EXTRAIT CHOISI:
Alors si l’Euro de foot devient pendant un mois une vitrine des conflits sociaux en France, ce sera bien la faute du couple Hollande-Valls, pas celle des Français insoumis.

Carton rouge. En finir avec les voyous du foot.

Si le football est malade, la proie du capitalisme qui se moque bien des effets néfastes sur l’humain et son environnement, c’est justement parce que l’Etat lui a permis de se travestir avec une législation favorable aux puissants. Récemment en avril dernier, Thierry Braillard, secrétaire d'Etat aux sports, remettait au gouvernement ses 67 propositions pour " promouvoir la régulation du sport professionnel et en valoriser l’exemplarité ".

Hypocrisie du titre lorsque l’on sait qu’une des propositions souhaite rendre possible la pratique du naming  – le fait de donner le nom d’une marque privée à une enceinte sportive financés par l’argent public – pour des structures de moins de 15 000 places, mais également d’y autoriser la publicité virtuelle. Voilà déjà les puissants de la finance qui sautent de joie…
Alors pour assainir les sports gangrenés par l’argent, il est urgent d’adopter de nouveaux dispositifs législatifs simples.

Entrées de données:
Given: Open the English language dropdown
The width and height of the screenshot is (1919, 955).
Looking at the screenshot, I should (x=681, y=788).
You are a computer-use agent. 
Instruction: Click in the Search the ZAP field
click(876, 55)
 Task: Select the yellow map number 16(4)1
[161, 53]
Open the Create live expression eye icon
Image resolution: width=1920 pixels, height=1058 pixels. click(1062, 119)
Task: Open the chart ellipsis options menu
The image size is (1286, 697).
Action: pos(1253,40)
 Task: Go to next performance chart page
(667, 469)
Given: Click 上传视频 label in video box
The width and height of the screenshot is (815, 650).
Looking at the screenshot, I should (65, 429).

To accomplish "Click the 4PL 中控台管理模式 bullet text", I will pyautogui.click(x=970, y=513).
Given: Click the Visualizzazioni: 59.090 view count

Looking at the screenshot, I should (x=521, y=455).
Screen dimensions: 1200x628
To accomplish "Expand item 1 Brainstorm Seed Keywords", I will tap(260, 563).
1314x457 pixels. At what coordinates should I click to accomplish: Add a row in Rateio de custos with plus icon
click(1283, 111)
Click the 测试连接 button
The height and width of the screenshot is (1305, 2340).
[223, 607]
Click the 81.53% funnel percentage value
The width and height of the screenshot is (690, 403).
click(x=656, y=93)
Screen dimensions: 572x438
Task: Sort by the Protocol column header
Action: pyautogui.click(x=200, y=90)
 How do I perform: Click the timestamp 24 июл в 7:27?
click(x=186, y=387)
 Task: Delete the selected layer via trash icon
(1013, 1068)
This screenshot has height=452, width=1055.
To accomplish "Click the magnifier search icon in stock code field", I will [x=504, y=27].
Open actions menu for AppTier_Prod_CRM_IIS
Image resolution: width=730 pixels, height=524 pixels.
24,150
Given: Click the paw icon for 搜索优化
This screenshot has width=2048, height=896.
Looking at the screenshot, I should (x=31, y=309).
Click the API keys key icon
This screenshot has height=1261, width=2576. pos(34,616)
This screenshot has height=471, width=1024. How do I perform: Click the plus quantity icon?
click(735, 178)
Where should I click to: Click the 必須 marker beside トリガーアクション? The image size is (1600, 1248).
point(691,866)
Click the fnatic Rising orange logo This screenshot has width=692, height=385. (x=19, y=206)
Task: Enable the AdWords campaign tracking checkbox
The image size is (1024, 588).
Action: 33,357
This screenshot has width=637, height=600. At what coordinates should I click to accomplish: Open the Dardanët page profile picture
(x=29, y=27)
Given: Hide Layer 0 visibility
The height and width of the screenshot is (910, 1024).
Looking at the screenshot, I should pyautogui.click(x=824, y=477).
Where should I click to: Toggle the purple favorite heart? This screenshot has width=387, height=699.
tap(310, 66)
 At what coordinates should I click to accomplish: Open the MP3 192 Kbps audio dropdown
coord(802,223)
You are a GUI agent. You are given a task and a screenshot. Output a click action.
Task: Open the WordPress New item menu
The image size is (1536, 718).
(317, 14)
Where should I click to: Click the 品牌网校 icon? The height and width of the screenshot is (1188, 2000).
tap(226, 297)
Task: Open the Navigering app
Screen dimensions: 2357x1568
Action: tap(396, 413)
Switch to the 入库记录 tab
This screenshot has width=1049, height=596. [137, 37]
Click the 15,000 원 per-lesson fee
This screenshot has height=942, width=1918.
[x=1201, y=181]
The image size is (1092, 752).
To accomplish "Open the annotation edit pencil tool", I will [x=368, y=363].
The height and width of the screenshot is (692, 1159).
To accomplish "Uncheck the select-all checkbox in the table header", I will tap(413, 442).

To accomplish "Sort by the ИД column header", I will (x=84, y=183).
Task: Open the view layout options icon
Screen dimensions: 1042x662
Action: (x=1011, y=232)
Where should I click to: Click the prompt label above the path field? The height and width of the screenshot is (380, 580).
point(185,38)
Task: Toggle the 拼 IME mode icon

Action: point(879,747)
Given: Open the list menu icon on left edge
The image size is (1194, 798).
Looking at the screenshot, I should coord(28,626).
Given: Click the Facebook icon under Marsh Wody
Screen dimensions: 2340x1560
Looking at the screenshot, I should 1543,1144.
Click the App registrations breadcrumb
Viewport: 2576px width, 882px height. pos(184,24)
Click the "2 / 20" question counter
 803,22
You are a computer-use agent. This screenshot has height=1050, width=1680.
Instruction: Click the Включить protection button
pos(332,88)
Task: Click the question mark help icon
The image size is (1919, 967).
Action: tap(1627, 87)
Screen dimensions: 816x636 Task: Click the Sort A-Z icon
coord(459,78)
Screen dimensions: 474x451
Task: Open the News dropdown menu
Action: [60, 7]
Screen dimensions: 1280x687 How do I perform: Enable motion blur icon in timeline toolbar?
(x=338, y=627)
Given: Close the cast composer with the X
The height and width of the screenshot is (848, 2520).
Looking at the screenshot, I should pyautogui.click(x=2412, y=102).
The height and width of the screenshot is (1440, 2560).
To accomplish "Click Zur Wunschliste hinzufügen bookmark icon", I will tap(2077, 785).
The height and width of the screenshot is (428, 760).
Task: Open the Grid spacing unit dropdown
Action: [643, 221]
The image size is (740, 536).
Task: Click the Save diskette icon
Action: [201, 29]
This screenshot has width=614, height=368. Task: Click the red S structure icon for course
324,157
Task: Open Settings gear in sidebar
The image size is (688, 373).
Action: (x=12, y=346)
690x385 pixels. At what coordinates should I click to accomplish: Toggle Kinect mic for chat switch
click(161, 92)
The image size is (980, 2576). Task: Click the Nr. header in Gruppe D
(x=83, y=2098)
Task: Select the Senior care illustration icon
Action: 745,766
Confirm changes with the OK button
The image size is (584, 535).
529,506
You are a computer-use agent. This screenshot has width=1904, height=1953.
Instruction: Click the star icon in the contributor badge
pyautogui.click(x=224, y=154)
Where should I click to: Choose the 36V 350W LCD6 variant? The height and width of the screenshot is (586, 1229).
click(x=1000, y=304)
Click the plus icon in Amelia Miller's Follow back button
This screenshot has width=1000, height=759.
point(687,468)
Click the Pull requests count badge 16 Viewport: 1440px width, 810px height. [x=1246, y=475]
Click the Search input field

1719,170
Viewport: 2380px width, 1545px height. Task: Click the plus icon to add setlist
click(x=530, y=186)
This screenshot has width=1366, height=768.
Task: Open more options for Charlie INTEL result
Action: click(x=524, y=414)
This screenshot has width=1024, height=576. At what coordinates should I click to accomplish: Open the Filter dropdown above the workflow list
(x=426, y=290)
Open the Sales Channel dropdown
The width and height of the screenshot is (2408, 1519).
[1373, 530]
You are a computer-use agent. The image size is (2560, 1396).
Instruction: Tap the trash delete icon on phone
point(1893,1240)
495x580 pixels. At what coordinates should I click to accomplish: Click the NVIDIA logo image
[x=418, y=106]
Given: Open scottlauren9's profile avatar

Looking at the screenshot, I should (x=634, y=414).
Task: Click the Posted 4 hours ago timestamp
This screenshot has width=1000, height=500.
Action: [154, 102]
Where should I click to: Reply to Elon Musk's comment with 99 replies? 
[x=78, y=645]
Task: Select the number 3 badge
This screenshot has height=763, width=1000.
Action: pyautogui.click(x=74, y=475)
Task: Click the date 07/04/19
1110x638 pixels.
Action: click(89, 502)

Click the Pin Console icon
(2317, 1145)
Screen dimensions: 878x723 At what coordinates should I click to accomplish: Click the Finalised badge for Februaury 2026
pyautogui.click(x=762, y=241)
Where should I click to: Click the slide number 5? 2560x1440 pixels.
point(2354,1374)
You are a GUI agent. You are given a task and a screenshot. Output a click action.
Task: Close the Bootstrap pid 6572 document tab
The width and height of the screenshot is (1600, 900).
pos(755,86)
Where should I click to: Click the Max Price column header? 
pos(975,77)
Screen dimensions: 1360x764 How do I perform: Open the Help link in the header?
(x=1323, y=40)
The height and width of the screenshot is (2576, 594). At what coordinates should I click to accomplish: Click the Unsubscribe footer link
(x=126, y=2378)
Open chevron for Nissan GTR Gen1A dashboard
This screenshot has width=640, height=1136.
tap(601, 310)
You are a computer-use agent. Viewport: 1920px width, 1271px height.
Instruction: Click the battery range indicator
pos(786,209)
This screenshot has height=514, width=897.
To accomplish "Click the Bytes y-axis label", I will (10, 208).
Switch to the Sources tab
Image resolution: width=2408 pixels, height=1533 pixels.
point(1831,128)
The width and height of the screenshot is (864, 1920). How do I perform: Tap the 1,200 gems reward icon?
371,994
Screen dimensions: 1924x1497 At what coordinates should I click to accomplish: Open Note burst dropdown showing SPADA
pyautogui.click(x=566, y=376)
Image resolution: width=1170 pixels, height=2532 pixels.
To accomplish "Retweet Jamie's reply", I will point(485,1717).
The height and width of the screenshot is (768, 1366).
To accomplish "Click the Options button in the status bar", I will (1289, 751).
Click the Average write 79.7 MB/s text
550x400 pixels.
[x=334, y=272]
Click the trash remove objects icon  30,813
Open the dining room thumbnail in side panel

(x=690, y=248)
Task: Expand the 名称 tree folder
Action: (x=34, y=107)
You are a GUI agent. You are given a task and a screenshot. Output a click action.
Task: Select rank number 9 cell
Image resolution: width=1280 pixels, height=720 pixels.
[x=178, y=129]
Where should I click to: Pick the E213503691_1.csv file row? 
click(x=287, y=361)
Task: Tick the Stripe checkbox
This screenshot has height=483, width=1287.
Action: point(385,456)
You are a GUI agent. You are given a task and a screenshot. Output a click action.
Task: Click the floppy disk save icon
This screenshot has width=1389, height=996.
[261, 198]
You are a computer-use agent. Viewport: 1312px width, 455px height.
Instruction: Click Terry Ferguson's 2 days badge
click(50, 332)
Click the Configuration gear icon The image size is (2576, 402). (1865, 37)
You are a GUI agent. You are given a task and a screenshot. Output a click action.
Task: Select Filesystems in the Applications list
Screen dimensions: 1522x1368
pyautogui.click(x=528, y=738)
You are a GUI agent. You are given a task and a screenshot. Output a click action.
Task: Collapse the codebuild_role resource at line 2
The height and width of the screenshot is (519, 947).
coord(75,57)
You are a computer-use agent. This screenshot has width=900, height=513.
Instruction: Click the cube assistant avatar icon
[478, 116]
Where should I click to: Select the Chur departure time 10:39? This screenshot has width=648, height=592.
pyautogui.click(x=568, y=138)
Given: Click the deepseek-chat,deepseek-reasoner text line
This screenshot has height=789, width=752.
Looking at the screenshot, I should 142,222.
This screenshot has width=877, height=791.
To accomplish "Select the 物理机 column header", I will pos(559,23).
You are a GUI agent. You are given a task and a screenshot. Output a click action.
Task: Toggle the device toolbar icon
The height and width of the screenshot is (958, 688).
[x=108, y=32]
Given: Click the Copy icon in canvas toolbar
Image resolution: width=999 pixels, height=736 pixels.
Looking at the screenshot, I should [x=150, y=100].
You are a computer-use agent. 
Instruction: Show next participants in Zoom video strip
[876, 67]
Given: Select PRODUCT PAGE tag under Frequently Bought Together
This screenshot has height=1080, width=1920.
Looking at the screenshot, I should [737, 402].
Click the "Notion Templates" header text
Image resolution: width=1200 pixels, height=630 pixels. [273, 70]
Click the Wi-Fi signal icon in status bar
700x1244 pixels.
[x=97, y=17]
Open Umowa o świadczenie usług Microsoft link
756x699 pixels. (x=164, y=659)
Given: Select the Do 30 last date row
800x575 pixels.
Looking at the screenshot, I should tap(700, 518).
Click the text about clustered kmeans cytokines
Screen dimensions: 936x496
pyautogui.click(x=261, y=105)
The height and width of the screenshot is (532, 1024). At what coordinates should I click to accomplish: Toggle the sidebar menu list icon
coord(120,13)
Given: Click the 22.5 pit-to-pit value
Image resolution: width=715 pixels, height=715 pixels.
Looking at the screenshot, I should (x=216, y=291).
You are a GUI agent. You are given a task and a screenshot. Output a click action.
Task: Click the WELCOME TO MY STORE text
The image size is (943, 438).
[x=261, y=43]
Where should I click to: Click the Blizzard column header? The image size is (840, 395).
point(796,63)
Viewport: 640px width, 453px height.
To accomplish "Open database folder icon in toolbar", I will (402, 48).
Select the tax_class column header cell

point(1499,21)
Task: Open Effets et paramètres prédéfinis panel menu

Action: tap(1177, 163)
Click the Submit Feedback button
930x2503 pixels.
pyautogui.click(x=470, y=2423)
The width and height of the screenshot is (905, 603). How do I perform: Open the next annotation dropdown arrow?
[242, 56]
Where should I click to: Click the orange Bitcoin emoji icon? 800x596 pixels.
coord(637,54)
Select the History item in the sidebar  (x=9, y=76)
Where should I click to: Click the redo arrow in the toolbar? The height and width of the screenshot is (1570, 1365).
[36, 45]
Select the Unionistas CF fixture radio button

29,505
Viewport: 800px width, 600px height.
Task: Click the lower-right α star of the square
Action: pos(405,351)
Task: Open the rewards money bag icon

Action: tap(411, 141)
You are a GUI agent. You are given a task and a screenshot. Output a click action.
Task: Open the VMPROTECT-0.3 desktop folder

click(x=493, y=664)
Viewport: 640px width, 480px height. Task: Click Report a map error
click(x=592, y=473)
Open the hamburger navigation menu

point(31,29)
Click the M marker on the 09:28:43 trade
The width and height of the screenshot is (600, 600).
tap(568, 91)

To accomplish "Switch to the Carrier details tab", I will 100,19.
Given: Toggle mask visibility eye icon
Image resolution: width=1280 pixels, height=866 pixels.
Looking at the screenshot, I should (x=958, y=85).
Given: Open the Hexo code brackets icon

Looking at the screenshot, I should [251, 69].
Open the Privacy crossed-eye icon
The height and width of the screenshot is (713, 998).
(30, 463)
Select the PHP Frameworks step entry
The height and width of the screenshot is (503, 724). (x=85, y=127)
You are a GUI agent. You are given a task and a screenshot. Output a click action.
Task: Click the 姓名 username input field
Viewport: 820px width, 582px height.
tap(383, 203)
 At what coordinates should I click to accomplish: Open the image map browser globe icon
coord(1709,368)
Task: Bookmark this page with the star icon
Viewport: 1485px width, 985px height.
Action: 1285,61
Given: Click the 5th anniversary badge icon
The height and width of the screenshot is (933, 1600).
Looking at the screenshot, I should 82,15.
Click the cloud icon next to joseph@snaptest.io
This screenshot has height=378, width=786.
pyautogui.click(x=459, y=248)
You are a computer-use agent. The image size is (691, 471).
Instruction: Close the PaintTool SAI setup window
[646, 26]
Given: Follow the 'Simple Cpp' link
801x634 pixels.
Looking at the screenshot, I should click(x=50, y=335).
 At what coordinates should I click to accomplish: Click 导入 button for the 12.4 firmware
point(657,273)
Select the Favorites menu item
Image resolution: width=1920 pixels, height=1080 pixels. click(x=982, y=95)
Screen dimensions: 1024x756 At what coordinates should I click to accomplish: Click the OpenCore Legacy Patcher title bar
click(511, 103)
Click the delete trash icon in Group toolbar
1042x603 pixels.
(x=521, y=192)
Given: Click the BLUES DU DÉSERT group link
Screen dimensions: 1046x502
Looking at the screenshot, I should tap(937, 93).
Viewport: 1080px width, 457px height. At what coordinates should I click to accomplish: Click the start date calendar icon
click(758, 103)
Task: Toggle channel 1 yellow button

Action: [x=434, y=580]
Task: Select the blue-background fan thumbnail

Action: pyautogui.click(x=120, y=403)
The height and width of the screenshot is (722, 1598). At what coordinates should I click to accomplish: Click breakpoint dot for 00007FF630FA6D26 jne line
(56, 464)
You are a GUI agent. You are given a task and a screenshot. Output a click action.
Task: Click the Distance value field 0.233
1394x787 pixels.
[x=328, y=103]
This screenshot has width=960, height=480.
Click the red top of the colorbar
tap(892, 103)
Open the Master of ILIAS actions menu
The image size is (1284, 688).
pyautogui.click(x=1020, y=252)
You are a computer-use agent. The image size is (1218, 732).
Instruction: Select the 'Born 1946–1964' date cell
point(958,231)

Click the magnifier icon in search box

TRAVAIL À FAIRE:
[1] Combien de propositions Thierry Braillard a-t-il remises au gouvernement d'après le texte sur le football ?
[2] Résumez le texte sur le football en deux phrases.
[3] Écrivez la suite du texte sur le football à partir de sa dernière phrase.
Ces items n'ont aucun lien avec le texte sur le football.

RÉPONSES ATTENDUES:
[1] Il a remis 67 propositions au gouvernement.

[2] Le texte affirme que si l'Euro devient une vitrine des conflits sociaux, la faute en reviendra au couple Hollande-Valls, et que le football est malade parce que l'État lui a offert une législation favorable aux puissants. Il juge hypocrites les 67 propositions de Thierry Braillard, dont l'une autoriserait le naming et la publicité virtuelle dans des enceintes de moins de 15 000 places financées par l'argent public, et réclame de nouveaux dispositifs législatifs simples.

[3]
Le premier serait d’interdire le financement d’une compétition avec de l’argent public si l’essentiel des bénéfices revient à quelques-uns. Le deuxième serait de considérer ces sociétés organisatrices comme elles sont : des entreprises à but lucratif. Ainsi aucune exonération ne devrait s’appliquer (une question d’égalité). Enfin, le troisième, serait d’interdire cette course au gigantisme des stades en décourageant les collectivités qui souhaiteraient s'y engager financièrement alors que la viabilité de leur investissement serait trop dépendante des résultats de leur club local.

Cela évitera la construction de nombreux éléphants blancs comme le stade des Alpes à Grenoble inauguré en 2008 mettant aujourd’hui la nouvelle majorité municipale dans l’embarras.
Gardons toujours à l’esprit que le foot résonne dans le cœur de millions de Français. Sauvons le football du business outrancier. Pour que vivent le sport et le football, remettons l’UEFA à sa place. Son diktat ne doit pas être le prélude d’autres compétitions.

Le foot OUI – le business NON ! 

François Fasquel, insoumis Possessionnais.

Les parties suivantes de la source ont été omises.